PROMPT:
Return every line of the material that contains the string "Insert".
--- Begin DATA ---
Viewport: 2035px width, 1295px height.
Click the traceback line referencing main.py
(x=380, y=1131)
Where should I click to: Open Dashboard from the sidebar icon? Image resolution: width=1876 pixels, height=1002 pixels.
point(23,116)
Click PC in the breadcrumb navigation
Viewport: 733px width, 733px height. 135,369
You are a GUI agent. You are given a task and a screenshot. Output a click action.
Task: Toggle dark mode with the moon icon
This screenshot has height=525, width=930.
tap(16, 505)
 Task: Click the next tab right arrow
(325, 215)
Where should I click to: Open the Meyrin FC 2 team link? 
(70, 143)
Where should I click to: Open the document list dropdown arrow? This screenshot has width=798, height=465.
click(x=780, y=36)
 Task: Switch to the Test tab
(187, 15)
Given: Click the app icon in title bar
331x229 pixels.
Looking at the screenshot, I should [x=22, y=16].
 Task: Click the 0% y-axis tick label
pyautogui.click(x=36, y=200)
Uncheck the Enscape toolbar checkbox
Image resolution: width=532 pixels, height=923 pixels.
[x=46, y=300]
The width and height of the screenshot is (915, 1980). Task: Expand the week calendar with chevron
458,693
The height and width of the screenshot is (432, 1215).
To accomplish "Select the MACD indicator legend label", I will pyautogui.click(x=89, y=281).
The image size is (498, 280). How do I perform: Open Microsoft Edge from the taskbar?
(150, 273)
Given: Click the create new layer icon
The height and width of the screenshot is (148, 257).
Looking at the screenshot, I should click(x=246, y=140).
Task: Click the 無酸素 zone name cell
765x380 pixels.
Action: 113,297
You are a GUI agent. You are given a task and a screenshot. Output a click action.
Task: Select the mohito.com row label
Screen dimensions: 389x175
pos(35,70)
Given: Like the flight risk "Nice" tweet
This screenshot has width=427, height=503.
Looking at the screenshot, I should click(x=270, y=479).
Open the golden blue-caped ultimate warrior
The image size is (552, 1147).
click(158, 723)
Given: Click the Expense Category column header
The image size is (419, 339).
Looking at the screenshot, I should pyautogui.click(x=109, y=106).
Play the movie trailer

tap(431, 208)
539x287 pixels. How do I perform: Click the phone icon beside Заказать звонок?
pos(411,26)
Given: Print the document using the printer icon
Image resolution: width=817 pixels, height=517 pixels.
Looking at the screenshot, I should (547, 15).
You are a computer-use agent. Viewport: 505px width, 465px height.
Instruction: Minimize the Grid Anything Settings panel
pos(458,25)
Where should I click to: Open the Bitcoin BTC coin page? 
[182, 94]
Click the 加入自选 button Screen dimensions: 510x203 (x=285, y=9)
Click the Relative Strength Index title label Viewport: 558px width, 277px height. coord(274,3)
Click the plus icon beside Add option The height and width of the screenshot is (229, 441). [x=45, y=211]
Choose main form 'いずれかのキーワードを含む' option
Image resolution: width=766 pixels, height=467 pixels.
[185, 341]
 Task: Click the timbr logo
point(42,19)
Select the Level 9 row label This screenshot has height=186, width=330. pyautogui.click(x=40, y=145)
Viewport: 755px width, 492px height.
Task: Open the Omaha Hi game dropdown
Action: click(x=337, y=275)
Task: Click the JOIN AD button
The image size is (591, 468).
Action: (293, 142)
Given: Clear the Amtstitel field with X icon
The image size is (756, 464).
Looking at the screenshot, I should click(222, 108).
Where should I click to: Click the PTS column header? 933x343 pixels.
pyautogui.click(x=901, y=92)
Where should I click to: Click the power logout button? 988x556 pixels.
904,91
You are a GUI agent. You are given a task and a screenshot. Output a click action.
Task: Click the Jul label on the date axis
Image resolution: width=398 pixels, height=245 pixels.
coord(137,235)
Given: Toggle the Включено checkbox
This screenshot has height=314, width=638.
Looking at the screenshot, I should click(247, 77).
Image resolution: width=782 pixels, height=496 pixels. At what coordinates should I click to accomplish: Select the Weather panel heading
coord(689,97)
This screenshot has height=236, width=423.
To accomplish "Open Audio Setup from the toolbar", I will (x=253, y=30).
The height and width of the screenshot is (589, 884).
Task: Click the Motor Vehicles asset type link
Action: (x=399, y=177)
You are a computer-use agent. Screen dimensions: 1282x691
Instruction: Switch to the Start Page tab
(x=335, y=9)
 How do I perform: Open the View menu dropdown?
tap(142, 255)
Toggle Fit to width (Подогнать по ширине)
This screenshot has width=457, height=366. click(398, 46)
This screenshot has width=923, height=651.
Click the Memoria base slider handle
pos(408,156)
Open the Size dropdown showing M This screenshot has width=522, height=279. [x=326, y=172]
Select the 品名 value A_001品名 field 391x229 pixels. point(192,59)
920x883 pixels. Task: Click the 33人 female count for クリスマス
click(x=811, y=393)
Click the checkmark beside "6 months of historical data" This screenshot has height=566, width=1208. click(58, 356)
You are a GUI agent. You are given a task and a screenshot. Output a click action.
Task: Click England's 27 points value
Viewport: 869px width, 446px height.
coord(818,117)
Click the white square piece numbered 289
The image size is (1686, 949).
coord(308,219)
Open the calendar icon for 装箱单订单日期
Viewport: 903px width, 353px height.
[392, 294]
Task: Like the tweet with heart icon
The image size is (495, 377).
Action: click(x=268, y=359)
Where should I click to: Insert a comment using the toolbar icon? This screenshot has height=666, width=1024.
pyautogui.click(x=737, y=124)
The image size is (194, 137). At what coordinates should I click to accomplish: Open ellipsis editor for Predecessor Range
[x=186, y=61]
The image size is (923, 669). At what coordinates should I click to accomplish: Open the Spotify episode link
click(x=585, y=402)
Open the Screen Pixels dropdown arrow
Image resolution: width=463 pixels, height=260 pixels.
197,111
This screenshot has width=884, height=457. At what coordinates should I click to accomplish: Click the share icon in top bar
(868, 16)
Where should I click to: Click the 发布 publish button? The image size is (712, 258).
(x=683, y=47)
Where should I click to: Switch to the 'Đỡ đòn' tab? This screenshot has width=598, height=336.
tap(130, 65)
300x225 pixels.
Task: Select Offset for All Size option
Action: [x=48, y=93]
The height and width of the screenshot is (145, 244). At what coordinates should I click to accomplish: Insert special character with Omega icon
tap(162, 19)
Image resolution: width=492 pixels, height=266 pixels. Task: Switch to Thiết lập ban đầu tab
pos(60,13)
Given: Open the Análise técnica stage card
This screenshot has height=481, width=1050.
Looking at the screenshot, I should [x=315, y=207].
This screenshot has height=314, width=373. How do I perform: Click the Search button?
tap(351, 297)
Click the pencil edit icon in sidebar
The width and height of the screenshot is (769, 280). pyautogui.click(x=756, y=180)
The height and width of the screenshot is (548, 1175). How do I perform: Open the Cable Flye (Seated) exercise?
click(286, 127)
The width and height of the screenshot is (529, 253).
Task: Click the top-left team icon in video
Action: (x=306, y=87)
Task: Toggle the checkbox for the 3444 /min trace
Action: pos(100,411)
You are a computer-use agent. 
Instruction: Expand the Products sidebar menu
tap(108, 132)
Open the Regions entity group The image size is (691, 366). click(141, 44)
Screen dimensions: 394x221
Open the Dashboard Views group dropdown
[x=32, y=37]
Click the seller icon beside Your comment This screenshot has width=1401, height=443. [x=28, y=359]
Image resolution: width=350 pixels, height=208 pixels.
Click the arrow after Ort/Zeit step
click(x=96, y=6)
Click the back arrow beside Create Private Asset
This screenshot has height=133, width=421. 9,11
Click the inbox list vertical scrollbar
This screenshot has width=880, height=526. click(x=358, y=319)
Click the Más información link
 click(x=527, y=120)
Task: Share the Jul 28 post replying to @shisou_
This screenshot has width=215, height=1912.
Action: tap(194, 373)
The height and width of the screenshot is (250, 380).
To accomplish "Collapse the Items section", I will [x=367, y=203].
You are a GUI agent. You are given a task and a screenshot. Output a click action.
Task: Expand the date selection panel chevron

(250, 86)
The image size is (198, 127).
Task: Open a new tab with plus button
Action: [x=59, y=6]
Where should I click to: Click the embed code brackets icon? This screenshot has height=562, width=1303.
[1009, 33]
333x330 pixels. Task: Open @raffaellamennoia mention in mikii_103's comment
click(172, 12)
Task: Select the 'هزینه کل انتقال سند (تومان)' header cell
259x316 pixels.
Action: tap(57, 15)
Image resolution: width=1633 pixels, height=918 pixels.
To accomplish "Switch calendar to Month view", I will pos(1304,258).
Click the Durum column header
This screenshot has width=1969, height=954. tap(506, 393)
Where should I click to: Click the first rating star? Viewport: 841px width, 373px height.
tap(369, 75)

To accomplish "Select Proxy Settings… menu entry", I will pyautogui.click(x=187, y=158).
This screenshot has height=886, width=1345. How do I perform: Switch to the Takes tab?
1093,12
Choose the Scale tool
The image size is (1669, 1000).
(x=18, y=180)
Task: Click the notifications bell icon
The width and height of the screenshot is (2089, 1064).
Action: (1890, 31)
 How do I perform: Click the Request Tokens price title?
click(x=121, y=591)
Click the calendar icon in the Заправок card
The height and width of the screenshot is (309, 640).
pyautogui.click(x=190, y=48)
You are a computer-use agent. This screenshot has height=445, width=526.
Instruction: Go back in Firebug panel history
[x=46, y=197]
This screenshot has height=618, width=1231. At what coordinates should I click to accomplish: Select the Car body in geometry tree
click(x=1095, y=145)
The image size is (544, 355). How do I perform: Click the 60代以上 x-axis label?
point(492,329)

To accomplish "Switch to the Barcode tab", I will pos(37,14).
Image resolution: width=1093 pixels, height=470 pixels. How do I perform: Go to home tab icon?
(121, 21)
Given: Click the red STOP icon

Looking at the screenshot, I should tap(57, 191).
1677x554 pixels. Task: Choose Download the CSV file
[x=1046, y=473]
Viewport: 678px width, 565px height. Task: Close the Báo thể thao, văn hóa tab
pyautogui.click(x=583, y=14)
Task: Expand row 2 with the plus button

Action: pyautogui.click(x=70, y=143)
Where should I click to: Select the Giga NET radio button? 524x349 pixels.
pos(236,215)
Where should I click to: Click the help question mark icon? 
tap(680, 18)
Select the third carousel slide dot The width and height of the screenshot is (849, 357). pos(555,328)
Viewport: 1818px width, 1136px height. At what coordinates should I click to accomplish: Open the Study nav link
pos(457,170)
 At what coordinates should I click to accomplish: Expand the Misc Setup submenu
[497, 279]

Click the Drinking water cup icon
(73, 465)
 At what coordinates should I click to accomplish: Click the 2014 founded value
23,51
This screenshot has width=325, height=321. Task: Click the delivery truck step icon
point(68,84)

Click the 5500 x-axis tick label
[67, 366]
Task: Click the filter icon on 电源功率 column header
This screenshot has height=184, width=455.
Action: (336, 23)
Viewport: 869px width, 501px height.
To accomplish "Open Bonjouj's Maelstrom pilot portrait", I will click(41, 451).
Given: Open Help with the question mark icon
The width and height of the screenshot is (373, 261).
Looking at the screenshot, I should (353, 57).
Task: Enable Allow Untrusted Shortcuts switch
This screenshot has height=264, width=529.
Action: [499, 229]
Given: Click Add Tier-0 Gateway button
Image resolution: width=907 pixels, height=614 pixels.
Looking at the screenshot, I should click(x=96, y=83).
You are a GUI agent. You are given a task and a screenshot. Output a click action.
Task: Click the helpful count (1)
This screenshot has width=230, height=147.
--- End DATA ---
THE OUTPUT:
Where should I click to: Insert a comment using the toolbar icon? This screenshot has height=666, width=1024.
The height and width of the screenshot is (145, 244). At what coordinates should I click to accomplish: Insert special character with Omega icon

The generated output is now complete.